** ПРИВЕДЁННЫЙ ОТРЫВОК **
Людмила мазурова. Татьяна – русская душою. Как «втиснуть» литературу в тесты егэ // литературная Газета. – 2007. – № 25, 20 июня 


Мы поможем в написании ваших работ!



ЗНАЕТЕ ЛИ ВЫ?

Людмила мазурова. Татьяна – русская душою. Как «втиснуть» литературу в тесты егэ // литературная Газета. – 2007. – № 25, 20 июня



 

Попытки формализации литературы ведутся уже несколько лет, а она, упрямая, всё сопротивляется. Со всеми предметами более или менее разобрались, а литература никак не желает мириться с тестированием и вставляет всё новые и новые палки в колёса образовательной реформы. Объединяли её с экзаменом по русскому языку, разъединяли – толку мало.

А недавно прозвучала мысль об отказе от обязательной итоговой аттестации по этому предмету вообще. Мысль тихая, высказанная вроде бы в форме опасений за судьбу литературы, но очень опасная. Потому что очень привлекательна. Нет предмета – нет проблемы.

Поначалу винили исключительно разработчиков контрольно-измерительных материалов. Мол, собрали людей случайных, вот они и спрашивают, какой породы была Муму. Или, давая четыре варианта ответа, предлагают погадать, на каком плече располагалась родинка у героини Толстого: на правом, на левом, на обеих или на обоих?

Только вот какая нестыковка. Вопросов этих никогда не было в заданиях ЕГЭ. Среди разработчиков контрольно-измерительных материалов доктора и кандидаты педагогических и филологических наук, литературоведы, преподаватели солидных вузов. Да, бывали ошибки, да, случаются некорректные вопросы, но отнюдь не из-за некомпетентности. Просто однозначных ответов в этом предмете практически нет.

Очередную попытку соединить коня – единый экзамен – и трепетную лань – литературу – предприняли не так давно члены Общественного совета при Министерстве образования и науки РФ и приглашённые на заседание учёные и педагоги. В итоге уже в который раз пришли к выводу – ЕГЭ с Толстым и Достоевским не договорятся никогда. Да и с другими классиками и современниками конфликт обеспечен. Потому что как русская литература не даёт однозначных ответов на поднимаемые ею вопросы, так и русское классическое литературоведение.

** ИСХОДНЫЕ ДАННЫЕ **
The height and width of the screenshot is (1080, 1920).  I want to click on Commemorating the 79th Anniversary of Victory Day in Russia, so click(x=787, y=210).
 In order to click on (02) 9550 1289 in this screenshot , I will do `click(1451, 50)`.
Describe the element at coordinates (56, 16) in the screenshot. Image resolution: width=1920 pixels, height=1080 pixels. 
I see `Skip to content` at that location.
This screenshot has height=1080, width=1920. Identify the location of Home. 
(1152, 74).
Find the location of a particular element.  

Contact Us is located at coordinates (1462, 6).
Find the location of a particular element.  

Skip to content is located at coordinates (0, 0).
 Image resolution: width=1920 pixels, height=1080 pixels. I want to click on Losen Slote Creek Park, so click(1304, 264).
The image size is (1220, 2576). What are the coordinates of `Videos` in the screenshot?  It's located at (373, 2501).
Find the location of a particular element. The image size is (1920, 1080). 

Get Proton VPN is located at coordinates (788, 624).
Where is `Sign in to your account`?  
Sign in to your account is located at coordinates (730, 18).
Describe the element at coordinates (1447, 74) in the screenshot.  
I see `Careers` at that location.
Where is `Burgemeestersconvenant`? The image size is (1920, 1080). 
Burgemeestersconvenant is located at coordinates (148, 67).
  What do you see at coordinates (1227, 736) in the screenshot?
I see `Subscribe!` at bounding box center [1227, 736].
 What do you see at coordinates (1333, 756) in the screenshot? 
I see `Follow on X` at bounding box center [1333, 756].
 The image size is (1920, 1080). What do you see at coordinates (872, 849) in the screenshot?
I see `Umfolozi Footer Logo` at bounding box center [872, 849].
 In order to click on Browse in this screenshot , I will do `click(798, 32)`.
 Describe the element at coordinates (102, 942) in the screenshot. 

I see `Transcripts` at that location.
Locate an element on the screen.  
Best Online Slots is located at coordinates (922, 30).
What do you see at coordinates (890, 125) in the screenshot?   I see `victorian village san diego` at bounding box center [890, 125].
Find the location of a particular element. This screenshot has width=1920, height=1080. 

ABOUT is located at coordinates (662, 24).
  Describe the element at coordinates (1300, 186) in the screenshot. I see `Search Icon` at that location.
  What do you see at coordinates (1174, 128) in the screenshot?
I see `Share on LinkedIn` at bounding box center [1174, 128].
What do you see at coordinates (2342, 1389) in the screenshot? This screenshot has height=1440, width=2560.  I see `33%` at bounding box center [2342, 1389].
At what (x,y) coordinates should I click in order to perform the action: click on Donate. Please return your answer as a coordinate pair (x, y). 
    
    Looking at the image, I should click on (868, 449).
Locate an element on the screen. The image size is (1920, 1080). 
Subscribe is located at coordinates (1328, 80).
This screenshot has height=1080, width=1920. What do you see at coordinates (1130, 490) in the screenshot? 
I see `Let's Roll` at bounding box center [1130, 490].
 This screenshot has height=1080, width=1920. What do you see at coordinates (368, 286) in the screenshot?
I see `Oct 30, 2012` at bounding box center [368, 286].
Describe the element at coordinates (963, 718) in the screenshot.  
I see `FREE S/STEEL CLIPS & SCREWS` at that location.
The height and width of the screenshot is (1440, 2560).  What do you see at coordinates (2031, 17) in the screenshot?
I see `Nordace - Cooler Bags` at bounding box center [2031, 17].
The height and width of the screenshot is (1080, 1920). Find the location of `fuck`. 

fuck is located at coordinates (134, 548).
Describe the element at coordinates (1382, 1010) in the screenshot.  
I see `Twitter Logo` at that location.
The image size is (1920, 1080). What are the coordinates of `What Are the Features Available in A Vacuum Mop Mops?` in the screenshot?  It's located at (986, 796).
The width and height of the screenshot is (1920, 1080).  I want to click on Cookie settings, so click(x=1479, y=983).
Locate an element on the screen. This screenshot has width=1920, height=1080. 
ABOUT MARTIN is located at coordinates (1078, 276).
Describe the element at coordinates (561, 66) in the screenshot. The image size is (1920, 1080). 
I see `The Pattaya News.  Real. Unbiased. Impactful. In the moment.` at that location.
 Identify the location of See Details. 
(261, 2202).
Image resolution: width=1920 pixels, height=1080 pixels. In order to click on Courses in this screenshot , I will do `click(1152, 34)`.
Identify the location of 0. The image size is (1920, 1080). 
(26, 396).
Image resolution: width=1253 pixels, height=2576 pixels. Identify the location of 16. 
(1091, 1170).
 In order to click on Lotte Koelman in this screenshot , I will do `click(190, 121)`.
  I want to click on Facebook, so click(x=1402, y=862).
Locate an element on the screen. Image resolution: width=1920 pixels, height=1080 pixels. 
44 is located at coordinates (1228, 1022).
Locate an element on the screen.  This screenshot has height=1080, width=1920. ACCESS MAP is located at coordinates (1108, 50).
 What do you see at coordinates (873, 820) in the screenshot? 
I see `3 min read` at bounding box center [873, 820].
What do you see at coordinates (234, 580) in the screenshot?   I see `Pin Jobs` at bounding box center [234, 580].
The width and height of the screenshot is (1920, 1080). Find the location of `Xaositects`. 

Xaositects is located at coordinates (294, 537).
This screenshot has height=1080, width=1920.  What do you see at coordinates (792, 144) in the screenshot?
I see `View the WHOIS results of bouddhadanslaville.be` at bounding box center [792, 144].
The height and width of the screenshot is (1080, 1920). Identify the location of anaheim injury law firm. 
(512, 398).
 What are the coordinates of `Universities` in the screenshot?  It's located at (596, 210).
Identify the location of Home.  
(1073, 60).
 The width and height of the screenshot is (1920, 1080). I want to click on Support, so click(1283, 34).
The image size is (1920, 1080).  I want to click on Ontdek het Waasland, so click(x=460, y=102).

** ЧТО СДЕЛАТЬ **
Верни дословно фрагмент статьи о литературе в тестах ЕГЭ, который начинается со слов, содержащих «Попытки формализации литературы», и заканчивается словами «предмета – нет проблемы.».

** ПОЛНЫЙ ОТВЕТ **
Попытки формализации литературы ведутся уже несколько лет, а она, упрямая, всё сопротивляется. Со всеми предметами более или менее разобрались, а литература никак не желает мириться с тестированием и вставляет всё новые и новые палки в колёса образовательной реформы. Объединяли её с экзаменом по русскому языку, разъединяли – толку мало.

А недавно прозвучала мысль об отказе от обязательной итоговой аттестации по этому предмету вообще. Мысль тихая, высказанная вроде бы в форме опасений за судьбу литературы, но очень опасная. Потому что очень привлекательна. Нет предмета – нет проблемы.